Question

The present age of Aman is $$ 3$$ times his son’s present age. $$ 10\;years$$ ago Aman’s age was $$ 5$$ times of his son’s age. Find the present age of both Aman and his son.

Answer

**step1** Understanding the present age relationship

Let the son's present age be represented by 1 unit.
According to the problem, Aman's present age is 3 times his son's present age.
So, Aman's present age is 3 units.

**step2** Understanding the age relationship 10 years ago

10 years ago, the son's age would be his present age minus 10 years, which is (1 unit) - 10 years.
10 years ago, Aman's age would be his present age minus 10 years, which is (3 units) - 10 years.
The problem states that 10 years ago, Aman's age was 5 times his son's age.
Let the son's age 10 years ago be represented by 1 part.
Then Aman's age 10 years ago was 5 parts.

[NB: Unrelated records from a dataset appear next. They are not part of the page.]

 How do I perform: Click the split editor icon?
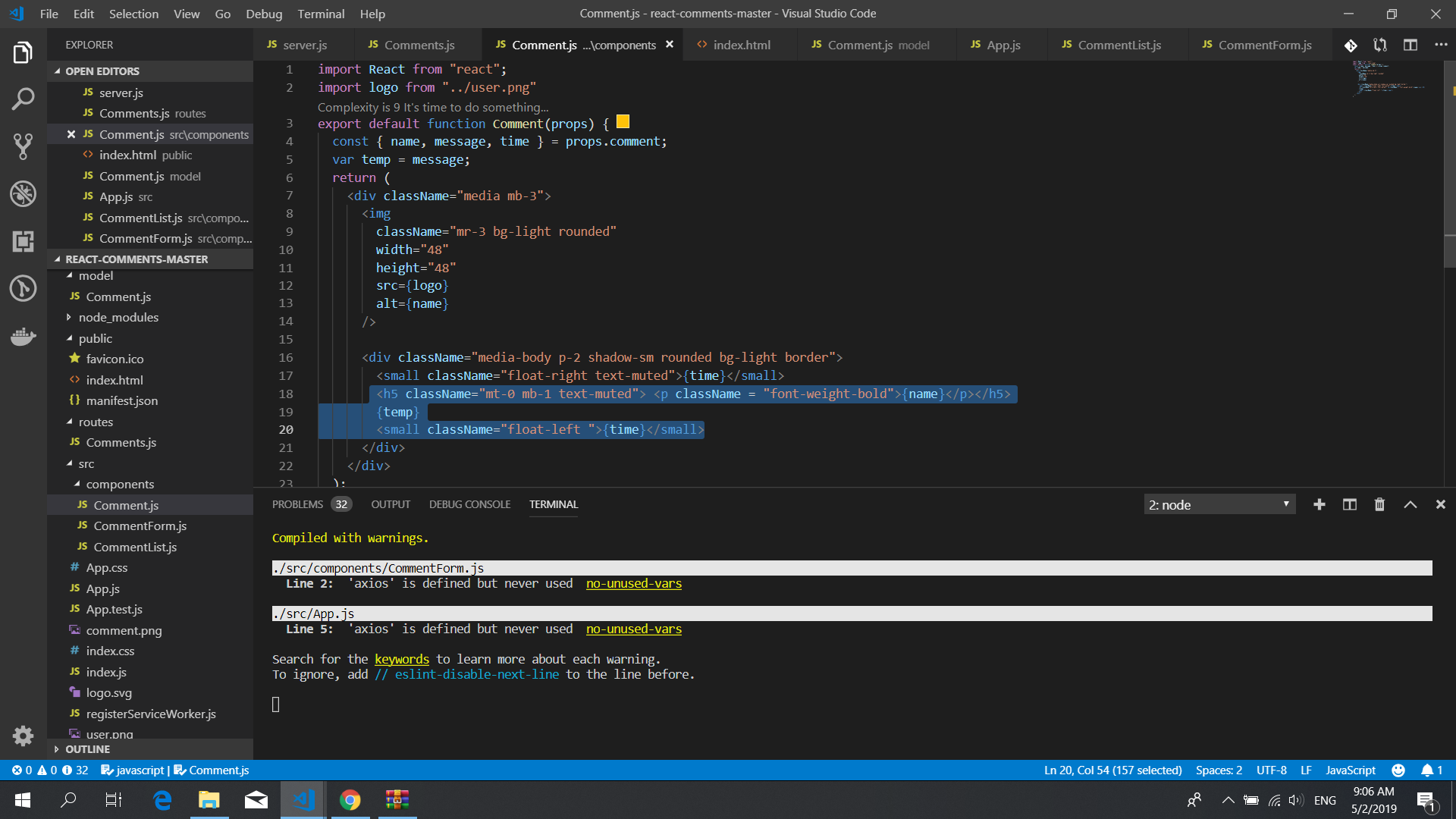tap(1410, 45)

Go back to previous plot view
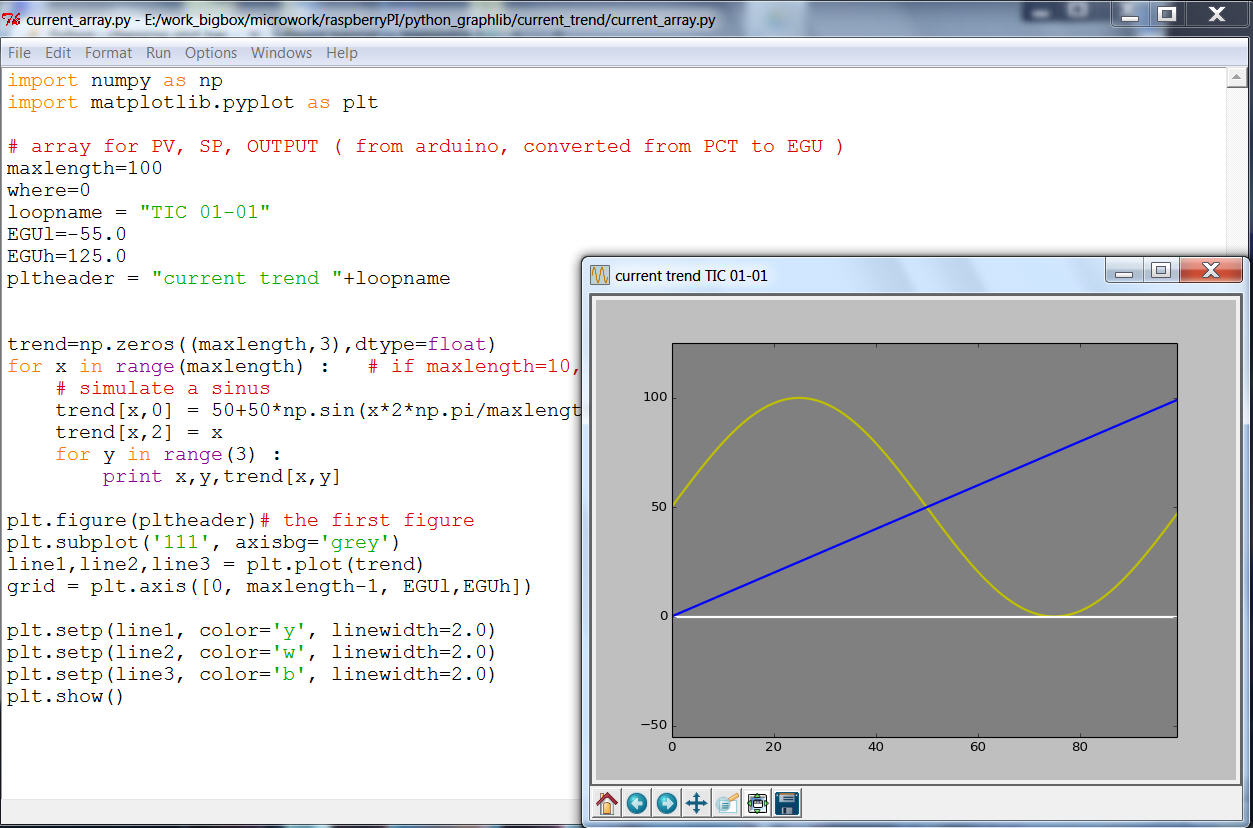(636, 803)
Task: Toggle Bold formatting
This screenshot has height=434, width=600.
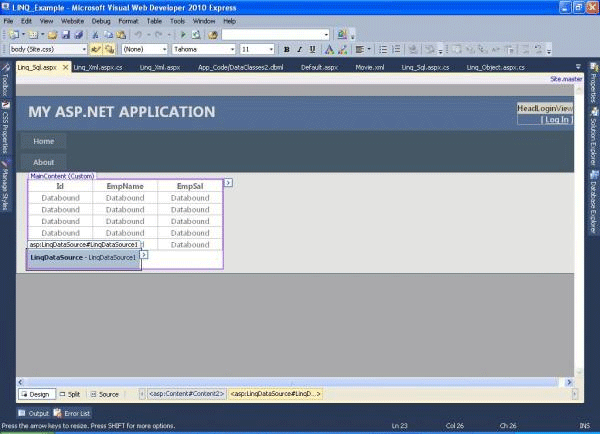Action: coord(286,49)
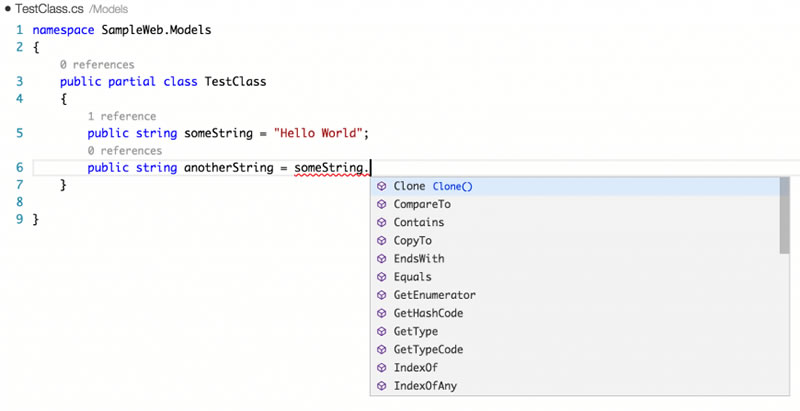Image resolution: width=800 pixels, height=411 pixels.
Task: Select the Equals suggestion
Action: 412,277
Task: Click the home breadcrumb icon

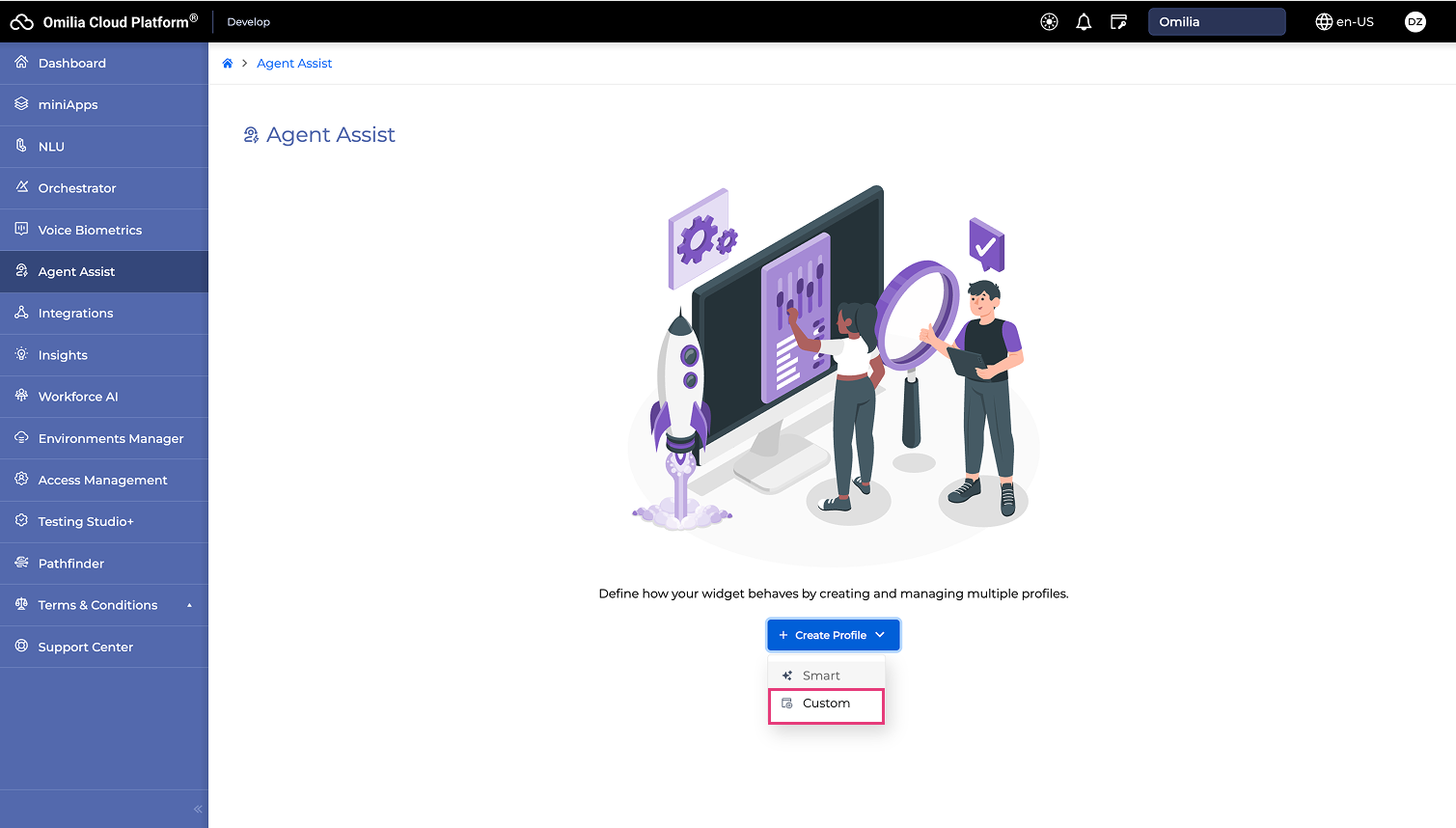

**step3** Calculating the constant age difference

The difference in their ages always remains the same.
Present age difference = Aman's present age - Son's present age = 3 units - 1 unit = 2 units.
Age difference 10 years ago = Aman's age 10 years ago - Son's age 10 years ago = 5 parts - 1 part = 4 parts.
Since the age difference is constant, we can equate these two expressions:
2 units = 4 parts.
To find what 1 unit is equal to in terms of parts, we divide both sides by 2:
1 unit = $$ \frac{4}{2} $$ parts = 2 parts.

**step4** Relating present units to past parts

Now we can express the present ages in terms of "parts" using the relationship from the previous step (1 unit = 2 parts):
Son's present age = 1 unit = 2 parts.
Aman's present age = 3 units = 3 $$\times$$ (2 parts) = 6 parts.

**step5** Finding the value of one part

We know that the son's present age is 2 parts.
We also know that 10 years ago, the son's age was 1 part.
The difference between the son's present age and his age 10 years ago is exactly 10 years.
So, (Son's present age) - (Son's age 10 years ago) = 10 years.
2 parts - 1 part = 10 years.
Therefore, 1 part = 10 years.

**step6** Calculating the present ages

Now we can find the present ages using the value of 1 part (10 years):
Son's present age = 2 parts = 2 $$\times$$ 10 years = 20 years.
Aman's present age = 6 parts = 6 $$\times$$ 10 years = 60 years.

**step7** Verifying the solution

Let's check if the calculated ages satisfy the original conditions:
1. Aman's present age (60 years) is 3 times his son's present age (20 years).
$$60 = 3 \times 20$$ (This is true).
2. 10 years ago, Aman's age was 5 times his son's age.
10 years ago, son's age = 20 - 10 = 10 years.
10 years ago, Aman's age = 60 - 10 = 50 years.
$$50 = 5 \times 10$$ (This is true).
Both conditions are satisfied. Thus, the present age of Aman is 60 years, and the present age of his son is 20 years.